--- What you are asked to do ---
Only one stretch of the data is wanted: the line containing "The height and width of the screenshot is (784, 861).", the line containing "Given: Select the", and every line between them, copied exactly.

--- Given records ---
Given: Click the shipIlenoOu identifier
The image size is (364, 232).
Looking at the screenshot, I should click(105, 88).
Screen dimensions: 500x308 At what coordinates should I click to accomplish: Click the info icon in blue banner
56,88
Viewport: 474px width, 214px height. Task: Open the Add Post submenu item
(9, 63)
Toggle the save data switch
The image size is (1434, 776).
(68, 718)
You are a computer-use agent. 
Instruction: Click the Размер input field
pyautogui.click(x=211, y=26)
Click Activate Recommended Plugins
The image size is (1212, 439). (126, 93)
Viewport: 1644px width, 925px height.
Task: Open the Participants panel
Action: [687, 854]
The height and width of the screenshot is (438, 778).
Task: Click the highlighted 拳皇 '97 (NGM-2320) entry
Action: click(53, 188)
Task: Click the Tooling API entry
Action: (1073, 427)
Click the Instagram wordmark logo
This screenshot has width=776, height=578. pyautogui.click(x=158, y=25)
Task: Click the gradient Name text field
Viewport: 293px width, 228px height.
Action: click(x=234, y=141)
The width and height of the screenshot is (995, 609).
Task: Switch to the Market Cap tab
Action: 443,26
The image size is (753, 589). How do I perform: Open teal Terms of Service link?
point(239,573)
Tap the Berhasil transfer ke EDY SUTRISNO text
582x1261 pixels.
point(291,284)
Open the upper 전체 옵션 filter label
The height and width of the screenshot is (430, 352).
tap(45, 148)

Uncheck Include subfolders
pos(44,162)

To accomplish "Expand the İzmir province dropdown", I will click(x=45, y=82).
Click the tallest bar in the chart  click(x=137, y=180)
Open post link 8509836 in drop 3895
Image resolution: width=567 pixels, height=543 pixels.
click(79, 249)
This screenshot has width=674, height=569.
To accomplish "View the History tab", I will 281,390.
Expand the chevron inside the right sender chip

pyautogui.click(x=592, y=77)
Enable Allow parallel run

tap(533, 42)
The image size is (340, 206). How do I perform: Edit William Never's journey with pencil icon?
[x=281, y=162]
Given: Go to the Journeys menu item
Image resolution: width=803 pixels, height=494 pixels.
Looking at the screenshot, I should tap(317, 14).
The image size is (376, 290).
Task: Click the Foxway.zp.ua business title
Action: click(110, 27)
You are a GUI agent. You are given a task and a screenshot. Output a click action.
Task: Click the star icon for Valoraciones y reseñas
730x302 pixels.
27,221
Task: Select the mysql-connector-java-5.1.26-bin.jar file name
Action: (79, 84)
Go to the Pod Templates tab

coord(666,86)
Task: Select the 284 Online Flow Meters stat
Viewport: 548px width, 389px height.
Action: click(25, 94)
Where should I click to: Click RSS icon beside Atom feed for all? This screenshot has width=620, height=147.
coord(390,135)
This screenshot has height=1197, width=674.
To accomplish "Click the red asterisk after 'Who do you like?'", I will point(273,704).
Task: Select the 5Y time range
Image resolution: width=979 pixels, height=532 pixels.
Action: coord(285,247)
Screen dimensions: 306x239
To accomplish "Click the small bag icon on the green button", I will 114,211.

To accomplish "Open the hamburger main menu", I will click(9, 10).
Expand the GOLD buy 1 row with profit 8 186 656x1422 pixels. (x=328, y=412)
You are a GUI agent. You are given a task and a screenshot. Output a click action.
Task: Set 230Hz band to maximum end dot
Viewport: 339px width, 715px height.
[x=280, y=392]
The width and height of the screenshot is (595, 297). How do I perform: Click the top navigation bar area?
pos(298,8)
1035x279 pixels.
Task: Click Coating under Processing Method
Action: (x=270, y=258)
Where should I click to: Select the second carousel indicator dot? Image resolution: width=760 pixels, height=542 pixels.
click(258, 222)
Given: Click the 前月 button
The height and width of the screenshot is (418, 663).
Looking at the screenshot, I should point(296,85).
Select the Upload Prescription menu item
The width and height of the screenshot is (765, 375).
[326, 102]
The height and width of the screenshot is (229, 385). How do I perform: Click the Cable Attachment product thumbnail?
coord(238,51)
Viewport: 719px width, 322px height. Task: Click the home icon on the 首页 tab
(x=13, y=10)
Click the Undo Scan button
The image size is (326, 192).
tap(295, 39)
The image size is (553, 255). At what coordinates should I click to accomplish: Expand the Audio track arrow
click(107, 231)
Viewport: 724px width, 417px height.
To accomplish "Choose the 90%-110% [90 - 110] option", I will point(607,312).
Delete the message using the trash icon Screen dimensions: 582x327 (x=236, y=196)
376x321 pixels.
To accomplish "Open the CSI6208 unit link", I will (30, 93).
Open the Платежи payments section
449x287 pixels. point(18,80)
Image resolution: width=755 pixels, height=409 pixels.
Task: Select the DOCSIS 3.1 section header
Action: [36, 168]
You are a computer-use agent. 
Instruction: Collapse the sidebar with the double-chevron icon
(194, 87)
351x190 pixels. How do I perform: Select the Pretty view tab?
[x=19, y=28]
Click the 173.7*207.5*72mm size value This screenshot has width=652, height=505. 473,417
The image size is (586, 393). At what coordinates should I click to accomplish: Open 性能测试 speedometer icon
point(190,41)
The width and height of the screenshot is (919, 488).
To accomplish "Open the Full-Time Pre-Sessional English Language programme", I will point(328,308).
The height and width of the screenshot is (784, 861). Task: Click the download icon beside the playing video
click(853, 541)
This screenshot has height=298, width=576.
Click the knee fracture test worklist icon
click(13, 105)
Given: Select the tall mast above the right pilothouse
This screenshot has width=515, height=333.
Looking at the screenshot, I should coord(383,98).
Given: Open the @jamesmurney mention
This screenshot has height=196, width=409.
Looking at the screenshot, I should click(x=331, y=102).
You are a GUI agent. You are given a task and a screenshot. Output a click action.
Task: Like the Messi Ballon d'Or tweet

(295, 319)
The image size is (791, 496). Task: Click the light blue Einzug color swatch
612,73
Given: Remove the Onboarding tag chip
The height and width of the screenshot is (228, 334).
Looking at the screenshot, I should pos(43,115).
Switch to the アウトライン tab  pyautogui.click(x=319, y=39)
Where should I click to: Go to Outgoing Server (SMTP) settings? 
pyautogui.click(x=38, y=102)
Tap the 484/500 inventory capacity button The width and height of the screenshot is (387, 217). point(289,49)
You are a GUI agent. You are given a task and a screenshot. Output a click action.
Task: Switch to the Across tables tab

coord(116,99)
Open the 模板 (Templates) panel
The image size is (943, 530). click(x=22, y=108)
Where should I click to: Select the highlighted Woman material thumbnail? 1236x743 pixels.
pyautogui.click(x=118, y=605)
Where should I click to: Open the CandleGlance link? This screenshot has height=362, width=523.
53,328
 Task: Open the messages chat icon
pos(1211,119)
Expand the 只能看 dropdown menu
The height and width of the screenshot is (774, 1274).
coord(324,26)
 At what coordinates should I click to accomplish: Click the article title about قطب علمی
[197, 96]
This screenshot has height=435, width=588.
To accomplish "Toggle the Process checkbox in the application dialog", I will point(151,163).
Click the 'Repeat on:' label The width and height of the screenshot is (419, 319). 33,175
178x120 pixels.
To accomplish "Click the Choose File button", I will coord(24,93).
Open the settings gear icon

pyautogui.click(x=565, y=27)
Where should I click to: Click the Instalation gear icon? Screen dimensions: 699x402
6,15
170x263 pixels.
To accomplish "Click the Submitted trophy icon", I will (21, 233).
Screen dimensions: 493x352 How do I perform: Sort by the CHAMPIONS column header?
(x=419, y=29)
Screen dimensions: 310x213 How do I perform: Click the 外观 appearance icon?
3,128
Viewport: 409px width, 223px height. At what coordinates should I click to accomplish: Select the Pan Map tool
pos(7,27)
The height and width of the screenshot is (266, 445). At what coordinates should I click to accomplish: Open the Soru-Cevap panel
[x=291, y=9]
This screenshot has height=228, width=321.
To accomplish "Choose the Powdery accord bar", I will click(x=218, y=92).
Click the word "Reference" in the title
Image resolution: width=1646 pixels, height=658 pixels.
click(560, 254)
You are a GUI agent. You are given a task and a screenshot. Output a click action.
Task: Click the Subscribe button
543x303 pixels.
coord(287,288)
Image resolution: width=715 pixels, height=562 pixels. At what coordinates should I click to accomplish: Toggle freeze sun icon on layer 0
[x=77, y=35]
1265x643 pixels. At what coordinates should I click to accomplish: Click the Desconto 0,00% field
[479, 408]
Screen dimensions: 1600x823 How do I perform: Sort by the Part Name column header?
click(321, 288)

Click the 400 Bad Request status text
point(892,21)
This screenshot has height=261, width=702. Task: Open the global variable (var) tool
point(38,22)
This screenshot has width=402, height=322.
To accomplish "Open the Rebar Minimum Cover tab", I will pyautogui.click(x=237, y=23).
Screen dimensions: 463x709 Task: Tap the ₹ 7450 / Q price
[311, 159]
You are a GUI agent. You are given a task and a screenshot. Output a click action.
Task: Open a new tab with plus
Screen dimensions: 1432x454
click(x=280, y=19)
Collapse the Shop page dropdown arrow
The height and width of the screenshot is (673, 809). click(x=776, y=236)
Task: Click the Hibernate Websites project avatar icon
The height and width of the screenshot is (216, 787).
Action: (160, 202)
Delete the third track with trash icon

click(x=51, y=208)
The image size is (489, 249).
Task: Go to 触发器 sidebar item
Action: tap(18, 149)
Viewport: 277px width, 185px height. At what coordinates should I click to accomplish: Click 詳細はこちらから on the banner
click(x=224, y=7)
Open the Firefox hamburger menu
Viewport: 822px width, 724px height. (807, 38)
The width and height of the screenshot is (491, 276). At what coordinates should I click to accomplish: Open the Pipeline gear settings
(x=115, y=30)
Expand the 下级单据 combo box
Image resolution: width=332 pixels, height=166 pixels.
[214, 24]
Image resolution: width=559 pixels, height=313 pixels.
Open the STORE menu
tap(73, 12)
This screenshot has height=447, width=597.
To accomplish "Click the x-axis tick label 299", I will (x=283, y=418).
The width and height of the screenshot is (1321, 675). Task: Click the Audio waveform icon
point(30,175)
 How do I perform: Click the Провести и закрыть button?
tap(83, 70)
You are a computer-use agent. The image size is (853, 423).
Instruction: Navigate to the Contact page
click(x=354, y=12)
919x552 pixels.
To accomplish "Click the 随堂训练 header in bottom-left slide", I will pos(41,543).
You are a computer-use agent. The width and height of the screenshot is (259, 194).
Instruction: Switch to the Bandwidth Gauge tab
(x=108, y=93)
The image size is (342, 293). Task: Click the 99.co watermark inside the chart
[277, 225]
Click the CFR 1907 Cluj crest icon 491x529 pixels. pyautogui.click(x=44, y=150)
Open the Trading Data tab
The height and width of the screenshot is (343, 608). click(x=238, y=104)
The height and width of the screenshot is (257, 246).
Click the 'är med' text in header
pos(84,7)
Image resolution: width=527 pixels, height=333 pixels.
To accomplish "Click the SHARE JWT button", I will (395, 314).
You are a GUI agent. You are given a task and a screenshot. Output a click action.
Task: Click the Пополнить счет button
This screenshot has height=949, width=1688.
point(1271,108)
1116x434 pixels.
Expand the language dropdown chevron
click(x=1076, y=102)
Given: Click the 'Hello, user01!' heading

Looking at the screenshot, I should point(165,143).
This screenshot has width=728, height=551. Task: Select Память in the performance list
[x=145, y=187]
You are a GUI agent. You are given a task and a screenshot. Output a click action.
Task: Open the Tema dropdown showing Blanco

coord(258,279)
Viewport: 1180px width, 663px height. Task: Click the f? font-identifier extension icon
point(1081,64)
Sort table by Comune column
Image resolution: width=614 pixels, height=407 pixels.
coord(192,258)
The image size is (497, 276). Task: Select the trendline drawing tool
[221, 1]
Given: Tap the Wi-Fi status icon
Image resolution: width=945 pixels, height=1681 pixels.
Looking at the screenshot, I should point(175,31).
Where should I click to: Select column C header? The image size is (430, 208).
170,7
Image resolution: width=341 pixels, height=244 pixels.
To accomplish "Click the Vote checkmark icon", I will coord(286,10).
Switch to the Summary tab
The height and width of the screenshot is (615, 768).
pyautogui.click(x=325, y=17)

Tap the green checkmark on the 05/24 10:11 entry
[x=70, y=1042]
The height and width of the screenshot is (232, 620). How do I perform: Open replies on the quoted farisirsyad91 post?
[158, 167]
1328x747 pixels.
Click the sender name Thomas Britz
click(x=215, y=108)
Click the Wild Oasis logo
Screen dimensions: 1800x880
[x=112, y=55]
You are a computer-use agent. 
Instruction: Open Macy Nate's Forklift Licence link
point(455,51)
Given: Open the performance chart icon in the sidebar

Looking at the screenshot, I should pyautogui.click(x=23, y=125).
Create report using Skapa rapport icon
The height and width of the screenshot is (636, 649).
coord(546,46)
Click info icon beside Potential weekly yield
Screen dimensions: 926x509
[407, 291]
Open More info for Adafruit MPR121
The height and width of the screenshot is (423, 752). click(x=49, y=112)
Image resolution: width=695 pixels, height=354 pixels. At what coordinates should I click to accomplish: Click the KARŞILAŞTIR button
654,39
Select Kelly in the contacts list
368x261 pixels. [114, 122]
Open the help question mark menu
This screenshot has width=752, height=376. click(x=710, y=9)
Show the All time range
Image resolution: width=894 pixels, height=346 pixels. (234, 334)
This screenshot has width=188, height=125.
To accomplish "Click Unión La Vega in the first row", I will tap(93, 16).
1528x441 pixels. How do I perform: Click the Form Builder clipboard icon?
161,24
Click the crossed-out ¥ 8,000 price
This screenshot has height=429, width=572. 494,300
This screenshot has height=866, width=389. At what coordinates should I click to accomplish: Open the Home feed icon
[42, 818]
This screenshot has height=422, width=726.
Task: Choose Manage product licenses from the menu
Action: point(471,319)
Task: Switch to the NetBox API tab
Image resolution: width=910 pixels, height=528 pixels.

--- Response to the exercise ---
The height and width of the screenshot is (784, 861). Task: Click the download icon beside the playing video
click(853, 541)
This screenshot has height=298, width=576.
Click the knee fracture test worklist icon
click(13, 105)
Given: Select the tall mast above the right pilothouse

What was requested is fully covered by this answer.